Another area of focus was the Moodle Association, a topic on which Martin provided additional details. In short, the Association would be tasked with determining priorities for Moodle development and ultimately hiring Moodle core to implement the changes. Membership in the Association would range between $100 and $10,000 (Australian dollars). My personal concern with this is that it is explicitly a “pay to play” model, wherein members who pay more money are given more votes, a model that closely mirrors, e.g., how the World Bank works. I am worried that this will enable larger partners and organizations to have an explicitly disproportionate voice in directing Moodle development, possibly “drowning out” smaller schools and groups. While on the one hand this may make sense from an economic standpoint for Moodle core, it is unclear what effect, if any, this will have on groups like CLAMP.

On the one hand, Martin was very positive about CLAMP joining the Association, and in speaking with representatives from CLAMP schools, most seemed to agree that doing so would probably be wise. Membership, Martin confirmed, can be informal, in that CLAMP doesn’t have to be an official organization (i.e., with formal 501(c)(3) status, or an actual incorporated entity) in order to join; we would just have to designate a point contact, and how we choose to organize as CLAMP would be up to us. On the other, however, he was explicit that he would prefer that CLAMP not exist, or perhaps more accurately, would not have to exist. His primary reasoning is that he would prefer Moodle core to be able to meet the needs of institutions like ours with a flexible product that would not require a separate build. And the reality is that CLAMP builds have been tracking closer to core over time.

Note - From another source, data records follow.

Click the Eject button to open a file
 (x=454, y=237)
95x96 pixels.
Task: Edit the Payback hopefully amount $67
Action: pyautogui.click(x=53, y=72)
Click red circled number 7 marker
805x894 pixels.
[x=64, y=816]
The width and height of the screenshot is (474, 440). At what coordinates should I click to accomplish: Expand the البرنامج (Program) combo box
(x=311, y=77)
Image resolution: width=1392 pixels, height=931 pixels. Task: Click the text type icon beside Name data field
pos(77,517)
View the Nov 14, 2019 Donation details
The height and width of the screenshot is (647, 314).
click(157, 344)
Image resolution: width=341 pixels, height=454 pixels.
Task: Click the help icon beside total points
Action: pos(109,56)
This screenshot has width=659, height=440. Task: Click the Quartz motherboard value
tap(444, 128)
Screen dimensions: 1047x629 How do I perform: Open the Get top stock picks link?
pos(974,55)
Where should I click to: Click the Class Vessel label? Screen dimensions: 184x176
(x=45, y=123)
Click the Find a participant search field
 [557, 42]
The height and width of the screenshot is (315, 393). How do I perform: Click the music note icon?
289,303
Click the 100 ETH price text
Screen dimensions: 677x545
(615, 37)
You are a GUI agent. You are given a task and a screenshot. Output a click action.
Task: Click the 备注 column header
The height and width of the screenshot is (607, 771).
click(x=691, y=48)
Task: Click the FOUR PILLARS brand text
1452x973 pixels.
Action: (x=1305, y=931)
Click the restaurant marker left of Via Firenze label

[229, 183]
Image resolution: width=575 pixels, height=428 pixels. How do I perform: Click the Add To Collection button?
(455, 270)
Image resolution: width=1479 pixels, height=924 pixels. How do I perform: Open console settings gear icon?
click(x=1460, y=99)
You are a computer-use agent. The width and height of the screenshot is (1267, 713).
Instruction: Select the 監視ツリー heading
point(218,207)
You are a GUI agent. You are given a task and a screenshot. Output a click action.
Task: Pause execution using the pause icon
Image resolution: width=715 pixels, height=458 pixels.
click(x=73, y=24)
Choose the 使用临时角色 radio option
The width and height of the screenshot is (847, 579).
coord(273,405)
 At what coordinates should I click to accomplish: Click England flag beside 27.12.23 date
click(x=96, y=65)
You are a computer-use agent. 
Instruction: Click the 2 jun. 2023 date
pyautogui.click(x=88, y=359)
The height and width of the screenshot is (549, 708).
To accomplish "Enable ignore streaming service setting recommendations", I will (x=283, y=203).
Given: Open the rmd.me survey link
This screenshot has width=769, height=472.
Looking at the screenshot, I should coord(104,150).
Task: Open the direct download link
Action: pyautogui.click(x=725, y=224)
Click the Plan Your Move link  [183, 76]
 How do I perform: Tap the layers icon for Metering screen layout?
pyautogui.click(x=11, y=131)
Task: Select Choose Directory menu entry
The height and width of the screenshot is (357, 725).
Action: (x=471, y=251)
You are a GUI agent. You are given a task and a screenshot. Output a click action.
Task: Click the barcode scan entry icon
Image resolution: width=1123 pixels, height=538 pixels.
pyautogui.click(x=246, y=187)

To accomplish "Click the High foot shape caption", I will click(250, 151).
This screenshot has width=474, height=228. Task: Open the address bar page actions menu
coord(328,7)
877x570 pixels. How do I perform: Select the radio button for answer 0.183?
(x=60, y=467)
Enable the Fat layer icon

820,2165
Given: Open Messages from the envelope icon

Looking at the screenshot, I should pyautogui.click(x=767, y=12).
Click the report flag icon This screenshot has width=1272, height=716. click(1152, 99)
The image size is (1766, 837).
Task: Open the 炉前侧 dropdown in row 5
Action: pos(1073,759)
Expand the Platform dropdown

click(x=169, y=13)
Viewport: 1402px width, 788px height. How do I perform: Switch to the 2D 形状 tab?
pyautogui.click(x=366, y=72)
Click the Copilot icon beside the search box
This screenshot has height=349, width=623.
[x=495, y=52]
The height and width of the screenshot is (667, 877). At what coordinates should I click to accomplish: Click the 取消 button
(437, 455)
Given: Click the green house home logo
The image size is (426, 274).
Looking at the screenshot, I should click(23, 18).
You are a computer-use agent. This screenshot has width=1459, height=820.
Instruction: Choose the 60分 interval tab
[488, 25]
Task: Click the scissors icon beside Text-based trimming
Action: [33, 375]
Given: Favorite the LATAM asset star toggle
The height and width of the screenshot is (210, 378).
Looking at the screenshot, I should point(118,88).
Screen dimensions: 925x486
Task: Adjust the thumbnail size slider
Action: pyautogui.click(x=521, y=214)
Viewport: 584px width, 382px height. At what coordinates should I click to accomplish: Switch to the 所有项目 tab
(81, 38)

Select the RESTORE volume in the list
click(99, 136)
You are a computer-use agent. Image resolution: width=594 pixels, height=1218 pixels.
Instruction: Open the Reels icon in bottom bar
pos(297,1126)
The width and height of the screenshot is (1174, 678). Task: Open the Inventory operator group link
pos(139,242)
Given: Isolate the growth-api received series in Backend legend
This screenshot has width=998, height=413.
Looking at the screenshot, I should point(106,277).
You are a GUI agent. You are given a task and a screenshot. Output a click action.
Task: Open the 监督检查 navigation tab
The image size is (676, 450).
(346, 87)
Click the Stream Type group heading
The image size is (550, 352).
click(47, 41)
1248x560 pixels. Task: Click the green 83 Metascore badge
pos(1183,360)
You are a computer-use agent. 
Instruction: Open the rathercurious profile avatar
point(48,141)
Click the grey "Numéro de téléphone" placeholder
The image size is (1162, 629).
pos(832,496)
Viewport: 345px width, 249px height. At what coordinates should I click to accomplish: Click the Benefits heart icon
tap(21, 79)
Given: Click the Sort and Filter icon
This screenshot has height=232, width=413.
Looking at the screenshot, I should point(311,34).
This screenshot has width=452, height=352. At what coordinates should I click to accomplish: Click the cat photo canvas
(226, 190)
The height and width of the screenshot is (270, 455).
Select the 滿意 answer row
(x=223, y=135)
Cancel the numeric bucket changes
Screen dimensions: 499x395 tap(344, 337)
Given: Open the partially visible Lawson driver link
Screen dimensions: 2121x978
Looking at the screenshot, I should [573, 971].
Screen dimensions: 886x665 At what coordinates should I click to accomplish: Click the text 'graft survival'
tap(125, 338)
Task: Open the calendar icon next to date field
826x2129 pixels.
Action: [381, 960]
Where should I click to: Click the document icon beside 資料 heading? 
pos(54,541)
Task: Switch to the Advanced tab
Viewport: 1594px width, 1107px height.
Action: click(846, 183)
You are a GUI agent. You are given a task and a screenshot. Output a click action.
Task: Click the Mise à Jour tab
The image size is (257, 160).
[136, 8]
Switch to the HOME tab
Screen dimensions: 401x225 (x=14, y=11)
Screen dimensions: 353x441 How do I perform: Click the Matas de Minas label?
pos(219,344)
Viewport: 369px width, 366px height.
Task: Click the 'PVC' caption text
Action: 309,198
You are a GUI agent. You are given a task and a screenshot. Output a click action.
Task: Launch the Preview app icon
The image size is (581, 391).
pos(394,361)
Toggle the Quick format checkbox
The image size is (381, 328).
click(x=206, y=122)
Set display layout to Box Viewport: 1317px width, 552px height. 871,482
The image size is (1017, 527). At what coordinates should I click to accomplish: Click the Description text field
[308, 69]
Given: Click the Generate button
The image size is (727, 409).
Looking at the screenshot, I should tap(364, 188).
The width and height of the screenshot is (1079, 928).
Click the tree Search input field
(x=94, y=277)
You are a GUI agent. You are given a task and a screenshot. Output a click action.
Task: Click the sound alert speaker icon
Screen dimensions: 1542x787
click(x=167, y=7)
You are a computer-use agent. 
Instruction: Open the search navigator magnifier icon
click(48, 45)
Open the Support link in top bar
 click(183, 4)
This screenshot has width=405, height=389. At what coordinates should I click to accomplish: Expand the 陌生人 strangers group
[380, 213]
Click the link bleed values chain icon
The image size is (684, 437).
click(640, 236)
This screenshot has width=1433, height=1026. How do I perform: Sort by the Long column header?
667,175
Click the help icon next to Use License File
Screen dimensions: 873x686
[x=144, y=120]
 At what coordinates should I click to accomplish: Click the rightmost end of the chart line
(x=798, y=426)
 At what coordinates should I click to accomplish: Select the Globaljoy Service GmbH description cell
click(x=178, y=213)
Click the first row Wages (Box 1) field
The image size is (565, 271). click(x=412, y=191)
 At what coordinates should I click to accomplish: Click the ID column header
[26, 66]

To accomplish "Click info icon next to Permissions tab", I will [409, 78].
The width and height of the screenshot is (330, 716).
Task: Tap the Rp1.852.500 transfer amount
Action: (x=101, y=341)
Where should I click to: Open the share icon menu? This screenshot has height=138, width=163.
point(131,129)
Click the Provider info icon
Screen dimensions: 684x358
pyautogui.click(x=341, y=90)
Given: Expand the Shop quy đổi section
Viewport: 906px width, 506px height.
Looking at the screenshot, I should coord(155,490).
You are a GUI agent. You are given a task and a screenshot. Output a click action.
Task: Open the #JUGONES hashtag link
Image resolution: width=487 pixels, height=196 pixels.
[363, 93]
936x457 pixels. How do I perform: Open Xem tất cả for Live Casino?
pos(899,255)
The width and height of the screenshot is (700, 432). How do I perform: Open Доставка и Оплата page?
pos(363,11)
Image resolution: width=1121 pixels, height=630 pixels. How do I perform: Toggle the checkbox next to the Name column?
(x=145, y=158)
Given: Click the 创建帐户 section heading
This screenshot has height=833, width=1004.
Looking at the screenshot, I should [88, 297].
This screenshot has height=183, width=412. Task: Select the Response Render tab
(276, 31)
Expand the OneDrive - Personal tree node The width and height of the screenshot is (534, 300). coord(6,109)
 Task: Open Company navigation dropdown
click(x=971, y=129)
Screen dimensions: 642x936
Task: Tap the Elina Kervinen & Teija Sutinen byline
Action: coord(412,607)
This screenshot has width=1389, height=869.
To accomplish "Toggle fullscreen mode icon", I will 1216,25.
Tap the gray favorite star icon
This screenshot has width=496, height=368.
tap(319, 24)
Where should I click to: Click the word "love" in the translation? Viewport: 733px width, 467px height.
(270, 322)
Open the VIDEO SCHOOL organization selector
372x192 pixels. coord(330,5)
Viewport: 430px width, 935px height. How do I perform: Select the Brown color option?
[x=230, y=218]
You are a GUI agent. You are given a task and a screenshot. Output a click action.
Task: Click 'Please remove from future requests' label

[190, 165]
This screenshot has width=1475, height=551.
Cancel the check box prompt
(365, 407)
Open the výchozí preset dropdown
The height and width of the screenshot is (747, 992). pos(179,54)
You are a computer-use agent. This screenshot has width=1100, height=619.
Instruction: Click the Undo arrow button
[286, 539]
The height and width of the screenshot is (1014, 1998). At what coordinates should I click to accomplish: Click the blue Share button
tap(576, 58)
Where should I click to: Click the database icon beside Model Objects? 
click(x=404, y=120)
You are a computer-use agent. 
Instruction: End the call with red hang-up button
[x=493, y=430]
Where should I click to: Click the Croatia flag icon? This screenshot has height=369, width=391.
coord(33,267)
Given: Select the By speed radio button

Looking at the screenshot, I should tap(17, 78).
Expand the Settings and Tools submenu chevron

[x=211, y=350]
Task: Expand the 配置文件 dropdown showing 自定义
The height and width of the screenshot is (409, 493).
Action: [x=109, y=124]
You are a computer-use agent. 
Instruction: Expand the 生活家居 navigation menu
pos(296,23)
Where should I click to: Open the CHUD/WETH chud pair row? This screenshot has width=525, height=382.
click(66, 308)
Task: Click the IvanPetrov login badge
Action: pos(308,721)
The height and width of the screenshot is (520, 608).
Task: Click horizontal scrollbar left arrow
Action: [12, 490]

As such, one possible direction of growth for the group would be to focus first on providing functionality that our members find useful through plugins, blocks, etc. that are extensible, rather than modifying or embedding in a forked core build; second, working as part of the Association to address enhancements, changes, and additions to core that are relevant to us and similar institutions; and third, to continue to contribute bug fixes through Tracker and documentation both to core and to our members. I believe personally that this would strengthen CLAMP’s role in Moodle development and engagement in general while also facilitating greater interaction with, and service to, our member institutions.